XIX Edición
Curso 2022 - 2023
Entre dos mundos
Juan Vélez, 14 años
Stella Maris College (Madrid)
Sigo aislado, sometido a un silencio absoluto, y me atormentan los errores que he cometido a lo largo de mi vida.
En 1945, cuando Berlín estaba sitiada por los rusos y los aliados, yo trabajaba para las SS en los laboratorios para la investigación y experimentación con seres humanos. Aunque la Guerra había acabado, el V Grupo Científico de las SS, por órdenes expresas del Führer, seguía realizando pruebas sirviéndose de los judíos que no habían podido escapar. El comandante era un nazi fiel a la causa, al igual que sus subordinados, que nos amenazó con fusilar a todo el que se negara a continuar la experimentación.
Cuando nos capturaron los rusos, para nuestra sorpresa, nos comunicaron que a Stalin le interesaban nuestros trabajos.
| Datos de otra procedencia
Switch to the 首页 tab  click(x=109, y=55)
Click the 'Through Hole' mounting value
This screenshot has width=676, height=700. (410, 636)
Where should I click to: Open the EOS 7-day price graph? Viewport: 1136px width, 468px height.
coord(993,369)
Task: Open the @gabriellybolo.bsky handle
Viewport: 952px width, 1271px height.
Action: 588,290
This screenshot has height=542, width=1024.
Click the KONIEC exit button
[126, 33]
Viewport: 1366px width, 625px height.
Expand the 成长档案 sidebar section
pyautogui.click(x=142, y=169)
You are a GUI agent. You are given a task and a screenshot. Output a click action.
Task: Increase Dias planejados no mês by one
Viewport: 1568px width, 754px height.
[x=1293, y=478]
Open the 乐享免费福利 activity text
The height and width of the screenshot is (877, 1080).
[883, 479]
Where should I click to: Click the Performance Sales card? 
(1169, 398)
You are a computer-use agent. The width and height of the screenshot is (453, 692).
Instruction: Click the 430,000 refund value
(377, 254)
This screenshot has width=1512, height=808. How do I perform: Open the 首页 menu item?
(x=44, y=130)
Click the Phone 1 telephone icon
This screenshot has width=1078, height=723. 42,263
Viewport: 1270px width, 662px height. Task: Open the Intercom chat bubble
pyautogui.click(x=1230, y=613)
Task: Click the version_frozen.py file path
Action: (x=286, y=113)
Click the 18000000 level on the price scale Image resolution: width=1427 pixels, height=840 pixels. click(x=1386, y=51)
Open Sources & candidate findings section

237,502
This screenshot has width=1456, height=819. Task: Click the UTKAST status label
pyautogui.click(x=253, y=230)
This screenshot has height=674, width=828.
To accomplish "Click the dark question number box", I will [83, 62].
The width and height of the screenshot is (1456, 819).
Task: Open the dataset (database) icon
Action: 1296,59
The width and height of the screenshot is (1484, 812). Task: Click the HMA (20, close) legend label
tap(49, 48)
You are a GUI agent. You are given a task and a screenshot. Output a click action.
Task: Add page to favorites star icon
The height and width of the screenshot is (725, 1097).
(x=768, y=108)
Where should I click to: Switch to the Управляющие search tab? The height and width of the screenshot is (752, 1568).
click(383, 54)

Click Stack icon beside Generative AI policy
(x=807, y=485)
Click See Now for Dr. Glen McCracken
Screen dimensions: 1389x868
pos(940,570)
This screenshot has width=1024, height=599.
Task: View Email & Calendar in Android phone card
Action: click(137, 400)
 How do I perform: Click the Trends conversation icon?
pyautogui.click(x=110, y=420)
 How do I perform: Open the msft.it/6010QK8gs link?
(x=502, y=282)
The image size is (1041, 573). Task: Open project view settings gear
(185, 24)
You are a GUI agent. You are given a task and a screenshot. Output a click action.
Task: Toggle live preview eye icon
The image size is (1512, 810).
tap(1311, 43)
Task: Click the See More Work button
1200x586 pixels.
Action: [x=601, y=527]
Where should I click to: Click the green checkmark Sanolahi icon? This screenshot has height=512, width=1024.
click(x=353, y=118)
Ejecutó a todo el regimiento, perdonándonos la vida a algunos de los científicos, entre los que me encontraba. Nos enviaron a Anapa para continuar nuestros experimentos, aunque desconocíamos cuál sería el “material”, pues las cobayas humanas también habían caído en el paredón.
En vez de judíos, Stalin nos proporcionó algunos rusos con los que pretendíamos crear un superhombre que representara a una raza superior. Buscamos mejorar sus características físicas (altura, fuerza, rapidez, agilidad) y psicológicas, en especial la obediencia y la determinación. El proceso se hizo largo y tedioso, hasta que nos llegó un envió especial de otra base científica: consistía en los restos de un meteorito, que soportaba un fluido viscoso, extraterrestre, que solo podía sobrevivir en contacto en el interior de otro ser vivo inteligente. Se trataba de un simbionte. Junto al envío, nos llegaron unos documentos que relataban las asombrosas cualidades que ser desarrollaba en contacto con un huésped.
Empezamos nuestro trabajo bajo estrictas medidas de seguridad. Comenzamos con un sujeto al que previamente le habíamos lavado el cerebro, dejándolo sin voluntad ni sentimientos. Anestesiamos al paciente y le inyectamos el alienígena directamente en el corazón, para que se expandiera por el sistema circulatorio. Cuando lo despertamos con una descarga eléctrica, comprobamos que se había producido una correcta adaptación, indispensable para seguir el experimento. Cabía la posibilidad de que el huésped hubiera muerto y el alienígena lo abandonara. En ese caso, incineraríamos el cadáver.
Lo sometimos a diferentes pruebas. Su fuerza equivalía a la de cien hombres y tenía una capacidad inmediata de regeneración, a excepción de que fuera herido en el corazón o el cerebro. En ese caso moriría y el simbionte saldría de su cuerpo.
Su aspecto cambió. Alcanzaba tres metros de estatura y su piel había adoptado una gruesa y elástica capa formada por la masa viscosa del extraterrestre. Su rostro contaba con unos ojos capaces de un movimiento completo alrededor del cráneo, y aunque carecería de nariz y orejas, sus sentidos eran excelsos. En la boca, carente de mandíbula, se extendía una hilera de colmillos capaces de desgarrar el acero.
Un día antes de nuestra comparecencia ante el Soviet Supremo, que iba a decidir si los resultados merecían la pena, nuestro huésped estaba como en un estado de trance, con los ojos en blanco y completamente inmóvil. No reaccionaba a los estímulos.
Escuchamos las hélices del helicóptero que traía a un grupo de agentes. En el laboratorio les explicamos el proceso.
–Han fracasado –nos dijo el jefe de los agentes¬–. La Unión Soviética no admite errores. Por lo que les condeno, por órdenes expresas del mando supremo, a la pena capital.
En ese momento oímos un rugido estremecedor a nuestras espaldas. A través de las cristaleras del área de contención, se movía un ser enorme y de un color negro intenso y piel viscosa.
Las amenazas se transformaron en felicitaciones por parte de los agentes de la KGB. Entre los científicos nos abrazamos. Sin embargo, nuestra felicidad duro poco, pues el simbionte actuaba bajo un estado de ira. Si no huíamos inmediatamente del laboratorio, las consecuencias podrían ser muy graves.
Un rugido aún más poderoso estalló los cristales y sobrevino el caos. Me arrastré afuera mientras el monstruo mataba sin piedad. Estaba cubierto de sangre y su piel negra se había tornado rojiza. Entonces me acordé de que llevaba una granada. Inmediatamente accioné la espita y la lancé contra el gigante, que reventó en mil pedazos.
Acabo estas líneas en la celda de una prisión militar, antes de que me lleven al paredón.